● **DATA FOR PROCESSING**
BEGIN
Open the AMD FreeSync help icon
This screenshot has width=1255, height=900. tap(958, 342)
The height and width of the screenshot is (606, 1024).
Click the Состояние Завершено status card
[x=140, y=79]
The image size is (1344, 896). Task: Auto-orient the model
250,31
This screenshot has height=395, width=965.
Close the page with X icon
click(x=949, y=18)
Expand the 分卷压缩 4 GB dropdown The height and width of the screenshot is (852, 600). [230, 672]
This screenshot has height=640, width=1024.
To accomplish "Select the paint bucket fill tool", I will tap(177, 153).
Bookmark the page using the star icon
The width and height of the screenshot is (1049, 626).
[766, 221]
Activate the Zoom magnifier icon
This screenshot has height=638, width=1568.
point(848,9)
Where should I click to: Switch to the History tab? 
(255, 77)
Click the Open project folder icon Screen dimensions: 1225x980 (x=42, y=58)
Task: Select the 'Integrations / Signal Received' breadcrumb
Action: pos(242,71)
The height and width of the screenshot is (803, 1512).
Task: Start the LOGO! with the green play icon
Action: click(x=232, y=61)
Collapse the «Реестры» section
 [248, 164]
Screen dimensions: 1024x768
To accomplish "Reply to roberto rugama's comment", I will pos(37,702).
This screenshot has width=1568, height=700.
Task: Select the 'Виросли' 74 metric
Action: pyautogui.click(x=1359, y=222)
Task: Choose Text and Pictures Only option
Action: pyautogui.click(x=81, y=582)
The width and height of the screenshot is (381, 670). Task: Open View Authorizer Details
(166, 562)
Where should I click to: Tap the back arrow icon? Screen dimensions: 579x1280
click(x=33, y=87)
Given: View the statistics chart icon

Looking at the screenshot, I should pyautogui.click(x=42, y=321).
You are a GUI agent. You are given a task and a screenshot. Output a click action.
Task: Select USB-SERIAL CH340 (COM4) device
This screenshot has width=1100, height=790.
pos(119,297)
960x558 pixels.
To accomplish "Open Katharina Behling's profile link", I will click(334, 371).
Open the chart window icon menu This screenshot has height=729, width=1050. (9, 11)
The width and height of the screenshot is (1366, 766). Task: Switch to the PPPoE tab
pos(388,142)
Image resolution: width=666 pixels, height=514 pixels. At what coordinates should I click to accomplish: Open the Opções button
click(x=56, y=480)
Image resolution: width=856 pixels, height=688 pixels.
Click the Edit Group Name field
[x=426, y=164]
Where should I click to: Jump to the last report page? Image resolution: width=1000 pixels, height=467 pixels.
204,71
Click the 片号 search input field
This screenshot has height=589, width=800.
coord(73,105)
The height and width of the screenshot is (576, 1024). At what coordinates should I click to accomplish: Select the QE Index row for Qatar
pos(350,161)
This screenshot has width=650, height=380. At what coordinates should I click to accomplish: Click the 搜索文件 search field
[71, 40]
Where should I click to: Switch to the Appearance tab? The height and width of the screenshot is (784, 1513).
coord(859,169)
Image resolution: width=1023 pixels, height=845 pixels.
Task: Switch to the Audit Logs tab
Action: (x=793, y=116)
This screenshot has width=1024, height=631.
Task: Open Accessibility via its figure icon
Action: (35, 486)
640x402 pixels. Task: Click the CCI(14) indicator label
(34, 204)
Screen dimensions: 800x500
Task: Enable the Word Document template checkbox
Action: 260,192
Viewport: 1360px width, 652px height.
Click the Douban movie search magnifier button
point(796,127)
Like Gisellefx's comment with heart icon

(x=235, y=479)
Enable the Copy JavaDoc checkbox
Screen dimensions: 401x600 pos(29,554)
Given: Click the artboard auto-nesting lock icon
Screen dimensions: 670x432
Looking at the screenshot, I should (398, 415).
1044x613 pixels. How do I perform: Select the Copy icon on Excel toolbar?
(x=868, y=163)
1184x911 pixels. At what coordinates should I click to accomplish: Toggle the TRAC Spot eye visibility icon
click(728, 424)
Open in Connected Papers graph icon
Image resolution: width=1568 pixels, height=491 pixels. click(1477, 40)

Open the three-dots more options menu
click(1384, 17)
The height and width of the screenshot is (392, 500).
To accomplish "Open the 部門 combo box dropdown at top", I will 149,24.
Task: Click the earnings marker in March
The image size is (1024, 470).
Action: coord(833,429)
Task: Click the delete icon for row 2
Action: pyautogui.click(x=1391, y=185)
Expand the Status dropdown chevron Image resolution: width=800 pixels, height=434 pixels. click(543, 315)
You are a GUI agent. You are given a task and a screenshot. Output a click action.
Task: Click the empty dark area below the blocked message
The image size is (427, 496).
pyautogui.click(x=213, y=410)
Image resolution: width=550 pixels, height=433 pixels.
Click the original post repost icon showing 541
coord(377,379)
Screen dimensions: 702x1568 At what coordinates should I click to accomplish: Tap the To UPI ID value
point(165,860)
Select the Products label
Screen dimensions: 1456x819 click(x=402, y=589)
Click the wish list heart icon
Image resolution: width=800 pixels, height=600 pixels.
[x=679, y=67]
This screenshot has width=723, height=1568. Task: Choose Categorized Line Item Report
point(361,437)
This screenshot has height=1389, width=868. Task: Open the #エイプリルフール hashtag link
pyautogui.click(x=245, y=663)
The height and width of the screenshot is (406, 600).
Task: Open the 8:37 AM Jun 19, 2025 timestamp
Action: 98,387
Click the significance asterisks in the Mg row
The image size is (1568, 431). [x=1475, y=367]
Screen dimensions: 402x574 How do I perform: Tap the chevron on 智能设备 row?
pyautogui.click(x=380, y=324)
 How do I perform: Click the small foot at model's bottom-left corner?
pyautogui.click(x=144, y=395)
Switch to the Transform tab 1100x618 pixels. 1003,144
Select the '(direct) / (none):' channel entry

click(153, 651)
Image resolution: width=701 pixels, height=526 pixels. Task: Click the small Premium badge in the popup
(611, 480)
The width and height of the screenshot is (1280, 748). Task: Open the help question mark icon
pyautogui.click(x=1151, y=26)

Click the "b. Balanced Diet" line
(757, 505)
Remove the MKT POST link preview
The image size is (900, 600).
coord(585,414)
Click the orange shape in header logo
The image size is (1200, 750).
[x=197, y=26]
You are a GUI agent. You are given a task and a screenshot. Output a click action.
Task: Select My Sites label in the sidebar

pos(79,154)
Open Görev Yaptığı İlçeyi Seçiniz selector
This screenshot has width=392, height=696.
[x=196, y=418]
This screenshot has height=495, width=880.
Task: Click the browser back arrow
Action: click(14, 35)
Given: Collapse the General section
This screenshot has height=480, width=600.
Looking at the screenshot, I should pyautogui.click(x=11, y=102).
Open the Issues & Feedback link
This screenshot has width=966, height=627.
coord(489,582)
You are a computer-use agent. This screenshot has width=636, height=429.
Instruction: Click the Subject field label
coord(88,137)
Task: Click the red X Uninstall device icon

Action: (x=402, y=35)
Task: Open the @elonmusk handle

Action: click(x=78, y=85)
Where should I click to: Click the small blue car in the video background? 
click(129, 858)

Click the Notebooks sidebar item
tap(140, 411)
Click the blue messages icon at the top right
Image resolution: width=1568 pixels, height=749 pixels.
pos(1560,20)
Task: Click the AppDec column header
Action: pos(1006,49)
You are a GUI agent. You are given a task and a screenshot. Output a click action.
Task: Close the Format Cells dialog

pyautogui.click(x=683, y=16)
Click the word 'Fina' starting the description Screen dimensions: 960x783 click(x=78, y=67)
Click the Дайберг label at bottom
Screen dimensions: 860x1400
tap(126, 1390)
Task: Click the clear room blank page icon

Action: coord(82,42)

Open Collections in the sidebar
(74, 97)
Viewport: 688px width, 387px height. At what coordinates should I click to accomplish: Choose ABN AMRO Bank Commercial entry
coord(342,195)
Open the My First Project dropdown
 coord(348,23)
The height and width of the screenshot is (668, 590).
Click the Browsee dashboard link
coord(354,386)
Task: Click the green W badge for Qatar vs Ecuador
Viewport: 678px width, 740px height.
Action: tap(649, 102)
END
● **EXERCISE OBJECTIVE**
Output exactly the lines of the material above from the one containing "The image size is (1344, 896)." up to and including the one containing "This screenshot has height=640, width=1024.".

● **TASK RESPONSE**
The image size is (1344, 896). Task: Auto-orient the model
250,31
This screenshot has height=395, width=965.
Close the page with X icon
click(x=949, y=18)
Expand the 分卷压缩 4 GB dropdown The height and width of the screenshot is (852, 600). [230, 672]
This screenshot has height=640, width=1024.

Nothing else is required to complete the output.